Supplied information
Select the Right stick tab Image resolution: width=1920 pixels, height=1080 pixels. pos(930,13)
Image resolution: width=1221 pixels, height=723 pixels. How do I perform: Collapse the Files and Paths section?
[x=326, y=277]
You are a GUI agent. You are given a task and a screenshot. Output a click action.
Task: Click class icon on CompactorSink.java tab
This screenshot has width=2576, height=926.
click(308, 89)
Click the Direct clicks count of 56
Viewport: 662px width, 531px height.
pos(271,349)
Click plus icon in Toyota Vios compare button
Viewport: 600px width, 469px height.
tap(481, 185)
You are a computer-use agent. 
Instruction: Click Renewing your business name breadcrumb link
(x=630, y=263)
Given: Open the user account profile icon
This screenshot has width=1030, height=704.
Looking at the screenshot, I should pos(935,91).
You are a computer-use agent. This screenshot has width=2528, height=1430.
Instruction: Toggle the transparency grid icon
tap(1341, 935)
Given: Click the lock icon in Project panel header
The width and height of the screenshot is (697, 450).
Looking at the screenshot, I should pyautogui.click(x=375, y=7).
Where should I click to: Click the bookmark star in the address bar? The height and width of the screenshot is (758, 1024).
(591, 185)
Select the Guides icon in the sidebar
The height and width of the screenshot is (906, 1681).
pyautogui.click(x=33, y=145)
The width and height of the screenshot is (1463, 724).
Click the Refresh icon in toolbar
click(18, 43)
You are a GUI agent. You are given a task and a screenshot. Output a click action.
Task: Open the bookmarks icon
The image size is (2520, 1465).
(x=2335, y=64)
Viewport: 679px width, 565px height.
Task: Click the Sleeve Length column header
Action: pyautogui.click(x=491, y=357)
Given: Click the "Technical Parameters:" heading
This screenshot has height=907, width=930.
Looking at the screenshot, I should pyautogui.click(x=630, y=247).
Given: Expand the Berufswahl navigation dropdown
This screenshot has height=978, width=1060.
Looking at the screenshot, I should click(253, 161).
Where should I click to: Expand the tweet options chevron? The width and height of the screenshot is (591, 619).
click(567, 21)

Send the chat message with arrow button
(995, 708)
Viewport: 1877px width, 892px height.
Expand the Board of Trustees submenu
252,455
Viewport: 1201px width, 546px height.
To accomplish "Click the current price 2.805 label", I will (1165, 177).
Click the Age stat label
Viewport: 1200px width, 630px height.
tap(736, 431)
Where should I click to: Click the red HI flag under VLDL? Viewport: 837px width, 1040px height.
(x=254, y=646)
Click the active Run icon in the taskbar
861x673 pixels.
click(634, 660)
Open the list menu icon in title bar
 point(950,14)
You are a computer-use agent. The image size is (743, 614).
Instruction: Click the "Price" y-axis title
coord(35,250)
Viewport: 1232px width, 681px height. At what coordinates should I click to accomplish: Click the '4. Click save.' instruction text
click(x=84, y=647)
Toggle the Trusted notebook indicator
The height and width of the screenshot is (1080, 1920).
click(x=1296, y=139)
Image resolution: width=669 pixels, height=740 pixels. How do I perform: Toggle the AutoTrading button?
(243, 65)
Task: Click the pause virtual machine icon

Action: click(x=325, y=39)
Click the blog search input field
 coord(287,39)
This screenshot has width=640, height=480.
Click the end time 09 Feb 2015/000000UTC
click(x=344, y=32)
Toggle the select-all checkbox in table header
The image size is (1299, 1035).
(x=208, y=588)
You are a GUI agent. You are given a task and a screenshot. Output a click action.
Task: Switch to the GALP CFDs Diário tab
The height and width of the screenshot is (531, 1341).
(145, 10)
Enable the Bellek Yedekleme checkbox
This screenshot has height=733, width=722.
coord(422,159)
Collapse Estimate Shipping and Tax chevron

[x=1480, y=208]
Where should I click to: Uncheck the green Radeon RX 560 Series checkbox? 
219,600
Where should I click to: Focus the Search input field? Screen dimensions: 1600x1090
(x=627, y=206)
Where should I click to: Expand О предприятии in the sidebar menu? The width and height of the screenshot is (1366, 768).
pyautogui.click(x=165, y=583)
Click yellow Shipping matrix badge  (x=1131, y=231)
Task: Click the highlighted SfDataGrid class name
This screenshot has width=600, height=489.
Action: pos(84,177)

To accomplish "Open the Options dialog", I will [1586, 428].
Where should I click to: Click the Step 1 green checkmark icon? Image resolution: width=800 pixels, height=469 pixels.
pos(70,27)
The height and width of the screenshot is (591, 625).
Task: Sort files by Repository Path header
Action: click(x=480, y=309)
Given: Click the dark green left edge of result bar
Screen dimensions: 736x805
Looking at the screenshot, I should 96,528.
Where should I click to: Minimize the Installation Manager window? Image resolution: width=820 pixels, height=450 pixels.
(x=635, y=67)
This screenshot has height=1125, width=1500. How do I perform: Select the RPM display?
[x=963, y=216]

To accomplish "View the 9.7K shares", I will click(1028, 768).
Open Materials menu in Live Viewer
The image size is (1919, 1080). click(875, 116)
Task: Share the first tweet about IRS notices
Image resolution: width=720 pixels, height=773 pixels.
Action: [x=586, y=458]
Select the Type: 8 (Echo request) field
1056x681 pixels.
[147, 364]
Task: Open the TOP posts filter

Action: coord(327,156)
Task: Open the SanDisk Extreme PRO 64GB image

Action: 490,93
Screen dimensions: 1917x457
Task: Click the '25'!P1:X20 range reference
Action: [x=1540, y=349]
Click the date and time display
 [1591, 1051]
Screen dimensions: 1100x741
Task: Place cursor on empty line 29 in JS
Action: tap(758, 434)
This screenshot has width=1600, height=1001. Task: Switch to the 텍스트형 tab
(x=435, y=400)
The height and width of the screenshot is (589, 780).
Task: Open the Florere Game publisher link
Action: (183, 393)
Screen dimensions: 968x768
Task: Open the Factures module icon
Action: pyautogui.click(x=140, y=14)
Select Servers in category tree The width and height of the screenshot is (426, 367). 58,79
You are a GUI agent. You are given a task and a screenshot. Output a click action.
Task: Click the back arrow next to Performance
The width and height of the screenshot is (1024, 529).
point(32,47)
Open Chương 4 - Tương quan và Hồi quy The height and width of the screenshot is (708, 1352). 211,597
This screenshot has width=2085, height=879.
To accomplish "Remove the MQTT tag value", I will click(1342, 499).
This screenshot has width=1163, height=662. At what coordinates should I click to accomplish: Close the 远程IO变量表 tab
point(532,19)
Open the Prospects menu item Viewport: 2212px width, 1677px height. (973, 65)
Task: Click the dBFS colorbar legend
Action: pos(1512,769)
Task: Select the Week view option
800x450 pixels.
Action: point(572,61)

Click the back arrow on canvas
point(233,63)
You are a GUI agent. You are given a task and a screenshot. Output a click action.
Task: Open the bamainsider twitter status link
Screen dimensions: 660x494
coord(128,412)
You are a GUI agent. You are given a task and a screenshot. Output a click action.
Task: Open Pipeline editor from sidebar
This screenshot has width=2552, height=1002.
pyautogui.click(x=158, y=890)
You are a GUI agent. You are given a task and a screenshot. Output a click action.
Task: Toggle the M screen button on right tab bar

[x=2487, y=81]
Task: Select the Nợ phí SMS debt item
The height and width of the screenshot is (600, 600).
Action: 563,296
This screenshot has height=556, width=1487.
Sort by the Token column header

What is being asked
Which lines in the data above contain the word "arrow", with matching case? Collect and copy each of those lines.

Task response
Send the chat message with arrow button
Task: Click the back arrow next to Performance
Click the back arrow on canvas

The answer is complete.